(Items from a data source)
:::

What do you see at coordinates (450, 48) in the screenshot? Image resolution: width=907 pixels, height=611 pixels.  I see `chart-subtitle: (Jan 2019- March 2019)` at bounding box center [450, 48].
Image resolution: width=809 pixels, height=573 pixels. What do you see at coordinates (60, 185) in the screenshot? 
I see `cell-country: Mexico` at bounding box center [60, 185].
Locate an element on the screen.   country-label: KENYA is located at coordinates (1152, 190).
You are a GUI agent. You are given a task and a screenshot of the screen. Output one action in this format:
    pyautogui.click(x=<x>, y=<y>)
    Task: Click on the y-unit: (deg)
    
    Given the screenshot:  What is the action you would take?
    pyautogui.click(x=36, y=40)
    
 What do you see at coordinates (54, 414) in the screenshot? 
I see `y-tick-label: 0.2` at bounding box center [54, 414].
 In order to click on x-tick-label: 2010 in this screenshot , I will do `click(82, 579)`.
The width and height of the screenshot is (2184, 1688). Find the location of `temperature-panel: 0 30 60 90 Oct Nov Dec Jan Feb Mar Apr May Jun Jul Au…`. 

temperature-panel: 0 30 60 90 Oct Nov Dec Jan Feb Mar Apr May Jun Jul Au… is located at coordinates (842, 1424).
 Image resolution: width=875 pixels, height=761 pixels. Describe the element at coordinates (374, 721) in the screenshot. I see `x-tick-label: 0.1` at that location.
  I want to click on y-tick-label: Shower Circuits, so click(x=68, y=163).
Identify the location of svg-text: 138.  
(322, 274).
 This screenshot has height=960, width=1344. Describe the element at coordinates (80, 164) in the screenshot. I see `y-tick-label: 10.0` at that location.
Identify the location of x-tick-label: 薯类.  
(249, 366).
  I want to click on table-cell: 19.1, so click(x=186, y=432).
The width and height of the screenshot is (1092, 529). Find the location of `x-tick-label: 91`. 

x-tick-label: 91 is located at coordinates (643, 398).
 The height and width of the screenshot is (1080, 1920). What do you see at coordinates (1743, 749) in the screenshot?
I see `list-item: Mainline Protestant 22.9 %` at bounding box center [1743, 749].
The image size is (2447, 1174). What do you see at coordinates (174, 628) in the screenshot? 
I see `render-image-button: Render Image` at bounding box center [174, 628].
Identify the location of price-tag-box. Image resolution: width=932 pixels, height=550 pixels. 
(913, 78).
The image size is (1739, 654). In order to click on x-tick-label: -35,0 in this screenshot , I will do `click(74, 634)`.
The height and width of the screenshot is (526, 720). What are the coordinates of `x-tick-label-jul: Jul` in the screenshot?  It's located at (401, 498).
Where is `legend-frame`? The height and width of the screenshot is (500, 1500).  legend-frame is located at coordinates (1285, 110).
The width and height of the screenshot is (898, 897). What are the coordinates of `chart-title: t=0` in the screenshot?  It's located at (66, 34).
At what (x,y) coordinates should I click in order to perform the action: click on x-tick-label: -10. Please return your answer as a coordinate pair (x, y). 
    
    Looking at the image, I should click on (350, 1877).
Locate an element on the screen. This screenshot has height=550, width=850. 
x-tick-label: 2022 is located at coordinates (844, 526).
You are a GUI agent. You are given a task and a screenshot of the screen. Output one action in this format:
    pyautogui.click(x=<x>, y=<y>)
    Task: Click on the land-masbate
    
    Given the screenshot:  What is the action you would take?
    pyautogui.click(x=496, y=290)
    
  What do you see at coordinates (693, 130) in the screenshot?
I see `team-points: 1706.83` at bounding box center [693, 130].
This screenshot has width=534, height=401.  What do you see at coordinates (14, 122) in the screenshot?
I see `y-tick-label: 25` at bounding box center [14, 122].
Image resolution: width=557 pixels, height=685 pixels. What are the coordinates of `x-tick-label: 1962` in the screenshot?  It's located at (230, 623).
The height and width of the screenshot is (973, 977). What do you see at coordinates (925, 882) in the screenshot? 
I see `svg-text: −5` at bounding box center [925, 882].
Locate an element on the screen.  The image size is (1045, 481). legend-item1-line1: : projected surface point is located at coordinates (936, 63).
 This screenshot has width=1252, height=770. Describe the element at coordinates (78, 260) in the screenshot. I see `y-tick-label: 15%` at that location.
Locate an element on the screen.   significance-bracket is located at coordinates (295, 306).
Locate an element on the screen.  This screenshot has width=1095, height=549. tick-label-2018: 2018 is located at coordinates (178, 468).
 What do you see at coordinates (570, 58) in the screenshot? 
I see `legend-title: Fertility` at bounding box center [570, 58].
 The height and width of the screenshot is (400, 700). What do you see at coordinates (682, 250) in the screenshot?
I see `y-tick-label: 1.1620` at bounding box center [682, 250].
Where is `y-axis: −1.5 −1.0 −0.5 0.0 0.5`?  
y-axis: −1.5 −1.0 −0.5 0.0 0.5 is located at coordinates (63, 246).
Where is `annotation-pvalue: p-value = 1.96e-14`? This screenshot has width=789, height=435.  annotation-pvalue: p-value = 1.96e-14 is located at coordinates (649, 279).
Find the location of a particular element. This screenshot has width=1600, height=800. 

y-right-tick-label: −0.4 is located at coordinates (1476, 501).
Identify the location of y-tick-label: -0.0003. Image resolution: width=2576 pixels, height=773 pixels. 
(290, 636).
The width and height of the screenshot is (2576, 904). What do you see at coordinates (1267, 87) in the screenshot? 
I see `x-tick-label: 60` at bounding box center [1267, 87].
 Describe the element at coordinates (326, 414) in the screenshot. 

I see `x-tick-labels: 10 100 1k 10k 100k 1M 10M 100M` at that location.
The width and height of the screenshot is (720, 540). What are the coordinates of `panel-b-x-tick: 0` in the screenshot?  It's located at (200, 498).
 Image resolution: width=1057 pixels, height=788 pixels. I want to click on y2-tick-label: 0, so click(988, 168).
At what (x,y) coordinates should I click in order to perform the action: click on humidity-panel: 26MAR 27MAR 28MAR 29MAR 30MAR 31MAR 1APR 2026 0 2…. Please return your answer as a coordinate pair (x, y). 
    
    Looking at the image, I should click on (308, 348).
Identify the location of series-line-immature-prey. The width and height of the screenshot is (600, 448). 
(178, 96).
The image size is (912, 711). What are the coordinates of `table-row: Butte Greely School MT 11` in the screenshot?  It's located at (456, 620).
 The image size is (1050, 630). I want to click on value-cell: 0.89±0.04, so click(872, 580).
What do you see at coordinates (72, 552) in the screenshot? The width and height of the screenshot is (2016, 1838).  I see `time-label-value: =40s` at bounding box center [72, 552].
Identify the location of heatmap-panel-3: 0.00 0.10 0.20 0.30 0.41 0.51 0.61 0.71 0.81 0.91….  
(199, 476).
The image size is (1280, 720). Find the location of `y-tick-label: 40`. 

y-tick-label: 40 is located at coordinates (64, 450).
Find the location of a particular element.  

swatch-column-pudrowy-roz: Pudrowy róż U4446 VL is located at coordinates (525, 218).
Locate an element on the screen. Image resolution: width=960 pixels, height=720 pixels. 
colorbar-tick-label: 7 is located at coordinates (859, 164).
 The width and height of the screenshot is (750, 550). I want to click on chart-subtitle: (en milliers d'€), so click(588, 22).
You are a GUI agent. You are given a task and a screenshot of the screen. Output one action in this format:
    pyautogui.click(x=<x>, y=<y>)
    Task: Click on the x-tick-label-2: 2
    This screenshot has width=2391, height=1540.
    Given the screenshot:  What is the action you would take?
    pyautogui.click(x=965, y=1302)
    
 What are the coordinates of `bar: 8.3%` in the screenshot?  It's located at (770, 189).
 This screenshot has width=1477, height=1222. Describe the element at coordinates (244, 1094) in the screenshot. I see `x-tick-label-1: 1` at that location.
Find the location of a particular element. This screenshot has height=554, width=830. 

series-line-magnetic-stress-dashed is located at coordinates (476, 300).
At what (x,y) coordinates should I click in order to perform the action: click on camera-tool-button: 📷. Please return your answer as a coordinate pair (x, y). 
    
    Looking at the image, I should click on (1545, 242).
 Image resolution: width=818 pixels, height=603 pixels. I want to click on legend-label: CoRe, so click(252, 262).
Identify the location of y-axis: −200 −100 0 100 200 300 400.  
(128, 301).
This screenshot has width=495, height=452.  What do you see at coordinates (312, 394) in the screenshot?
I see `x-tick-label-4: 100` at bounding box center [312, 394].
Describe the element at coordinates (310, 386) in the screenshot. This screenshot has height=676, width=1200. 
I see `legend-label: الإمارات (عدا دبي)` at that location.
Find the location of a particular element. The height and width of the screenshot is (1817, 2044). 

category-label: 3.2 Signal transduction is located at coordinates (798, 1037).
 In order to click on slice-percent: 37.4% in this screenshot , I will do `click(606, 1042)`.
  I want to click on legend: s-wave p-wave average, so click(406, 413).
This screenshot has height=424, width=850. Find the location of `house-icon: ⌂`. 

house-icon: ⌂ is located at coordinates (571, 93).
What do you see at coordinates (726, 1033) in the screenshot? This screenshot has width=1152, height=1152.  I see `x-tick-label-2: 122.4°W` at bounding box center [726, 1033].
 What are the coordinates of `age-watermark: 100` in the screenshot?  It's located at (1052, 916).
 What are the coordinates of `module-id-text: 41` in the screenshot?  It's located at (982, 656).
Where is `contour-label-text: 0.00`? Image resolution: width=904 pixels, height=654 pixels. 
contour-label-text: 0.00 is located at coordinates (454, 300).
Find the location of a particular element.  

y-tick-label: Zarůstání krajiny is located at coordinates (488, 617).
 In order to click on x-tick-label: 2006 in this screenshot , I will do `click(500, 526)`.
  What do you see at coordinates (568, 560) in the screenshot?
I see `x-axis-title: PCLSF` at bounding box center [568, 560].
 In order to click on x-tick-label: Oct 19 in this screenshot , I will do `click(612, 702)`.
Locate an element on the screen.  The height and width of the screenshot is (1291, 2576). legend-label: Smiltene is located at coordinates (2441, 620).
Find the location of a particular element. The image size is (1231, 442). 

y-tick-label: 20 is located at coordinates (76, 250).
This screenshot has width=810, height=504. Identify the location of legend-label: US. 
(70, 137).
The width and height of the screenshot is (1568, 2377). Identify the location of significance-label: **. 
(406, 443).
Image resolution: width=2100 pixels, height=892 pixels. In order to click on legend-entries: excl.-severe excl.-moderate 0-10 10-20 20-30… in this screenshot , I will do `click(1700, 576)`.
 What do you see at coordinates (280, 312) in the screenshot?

:::

Reproduce the items word for word, starting at the line that contains "In order to click on x-tick-label: Oct" and ending with the last line of the items.

Written response »
 In order to click on x-tick-label: Oct 19 in this screenshot , I will do `click(612, 702)`.
Locate an element on the screen.  The height and width of the screenshot is (1291, 2576). legend-label: Smiltene is located at coordinates (2441, 620).
Find the location of a particular element. The image size is (1231, 442). 

y-tick-label: 20 is located at coordinates (76, 250).
This screenshot has width=810, height=504. Identify the location of legend-label: US. 
(70, 137).
The width and height of the screenshot is (1568, 2377). Identify the location of significance-label: **. 
(406, 443).
Image resolution: width=2100 pixels, height=892 pixels. In order to click on legend-entries: excl.-severe excl.-moderate 0-10 10-20 20-30… in this screenshot , I will do `click(1700, 576)`.
 What do you see at coordinates (280, 312) in the screenshot?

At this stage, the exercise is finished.